Provided entries —
Segment Open
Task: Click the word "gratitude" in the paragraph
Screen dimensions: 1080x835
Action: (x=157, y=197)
Segment Closed
Segment Open
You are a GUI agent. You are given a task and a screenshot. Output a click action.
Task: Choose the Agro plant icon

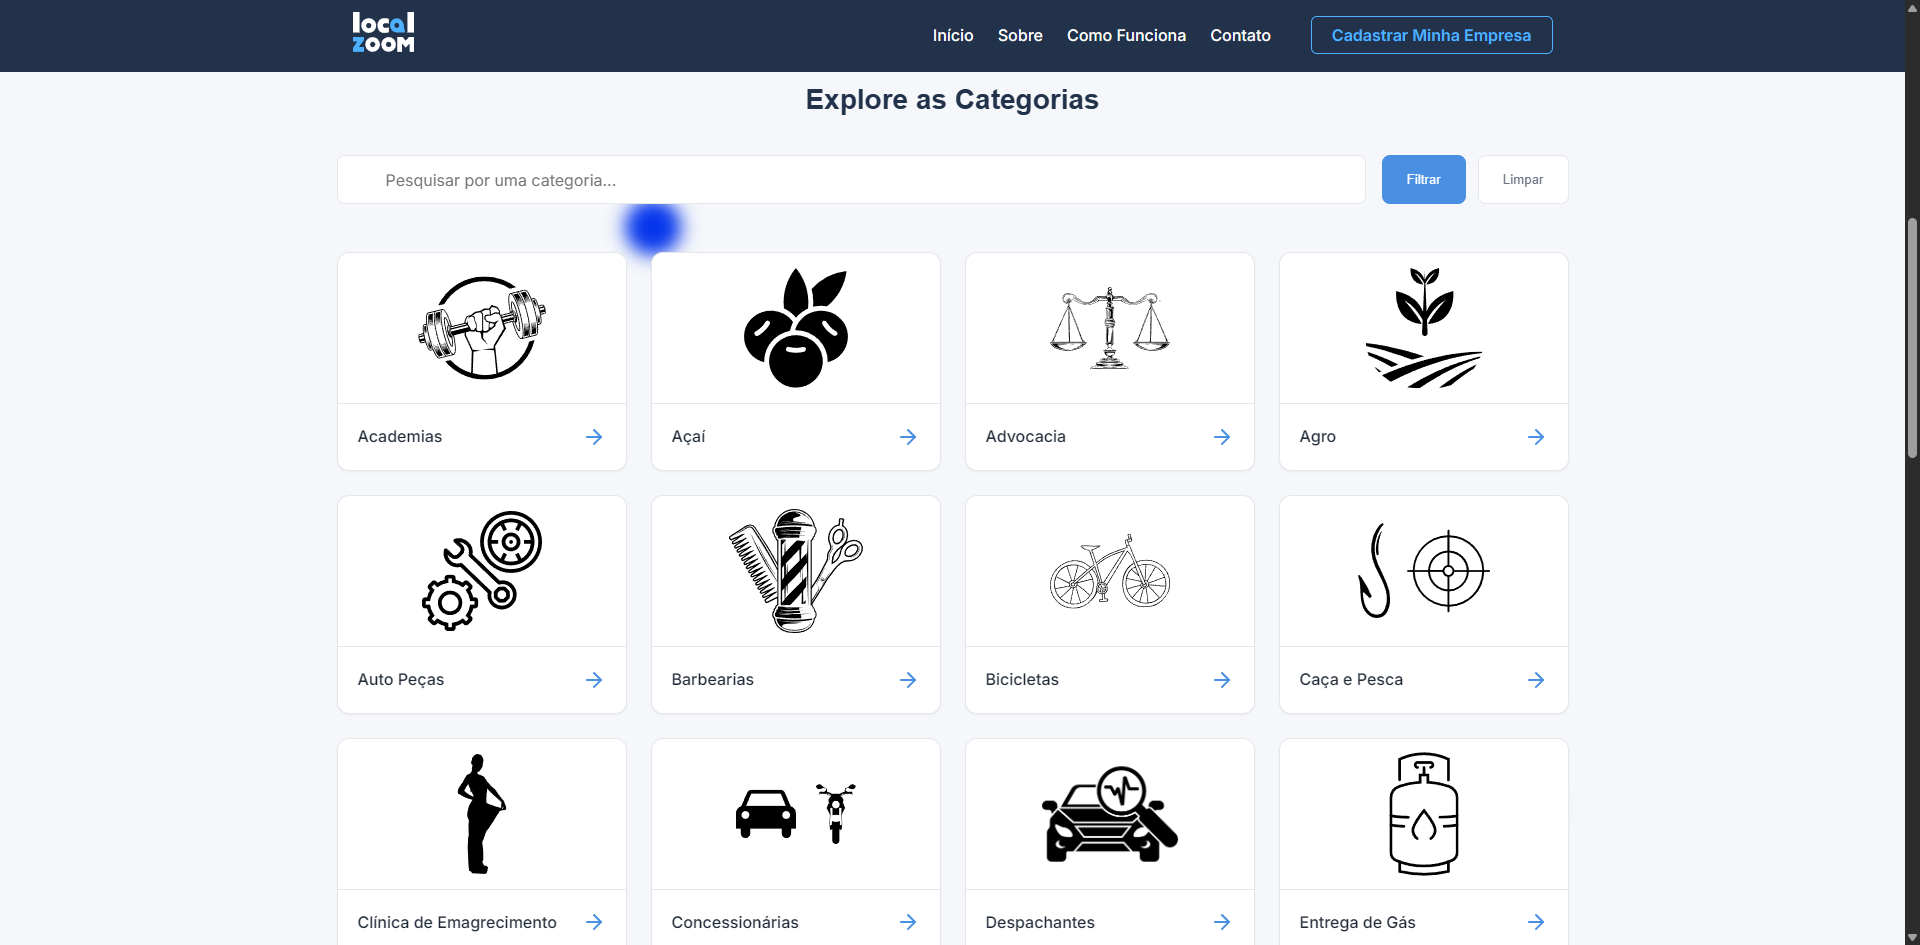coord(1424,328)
Segment Closed
Segment Open
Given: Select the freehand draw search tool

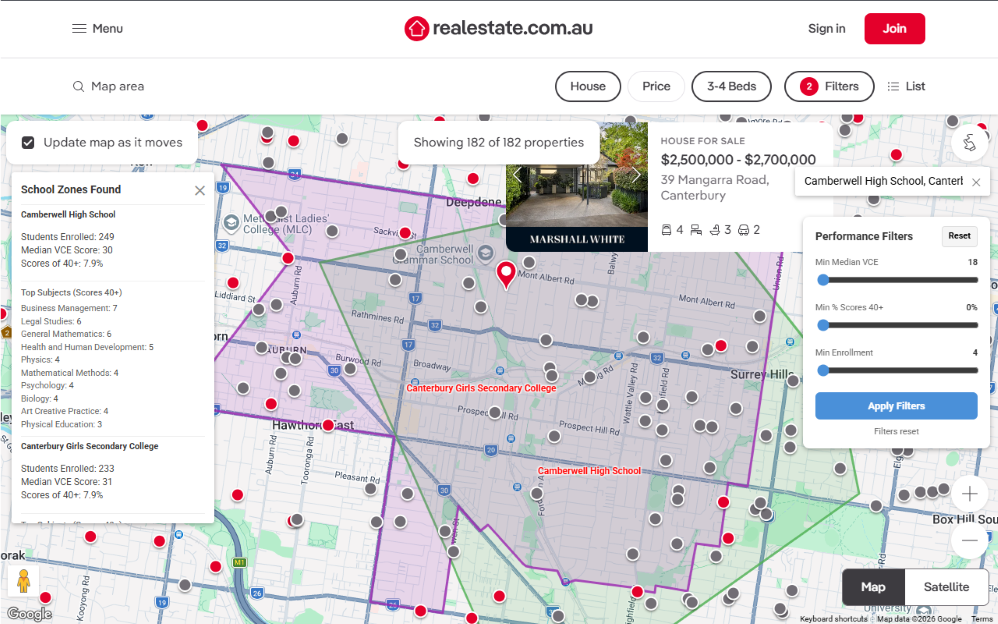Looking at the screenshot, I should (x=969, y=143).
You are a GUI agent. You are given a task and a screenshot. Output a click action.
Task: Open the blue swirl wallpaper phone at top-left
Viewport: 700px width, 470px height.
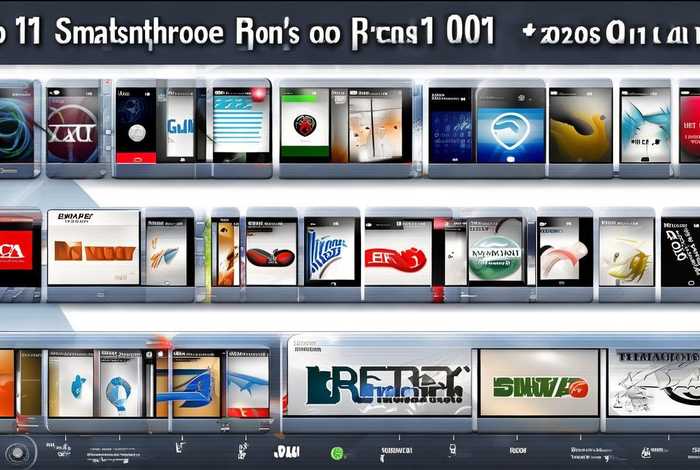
Segment Closed
In the listing above, locate the line containing "Task: Open the" and the line containing "Viewport: 700px width, 470px height.", then transcribe both and every line between them verbatim.

Answer box —
Task: Open the blue swirl wallpaper phone at top-left
Viewport: 700px width, 470px height.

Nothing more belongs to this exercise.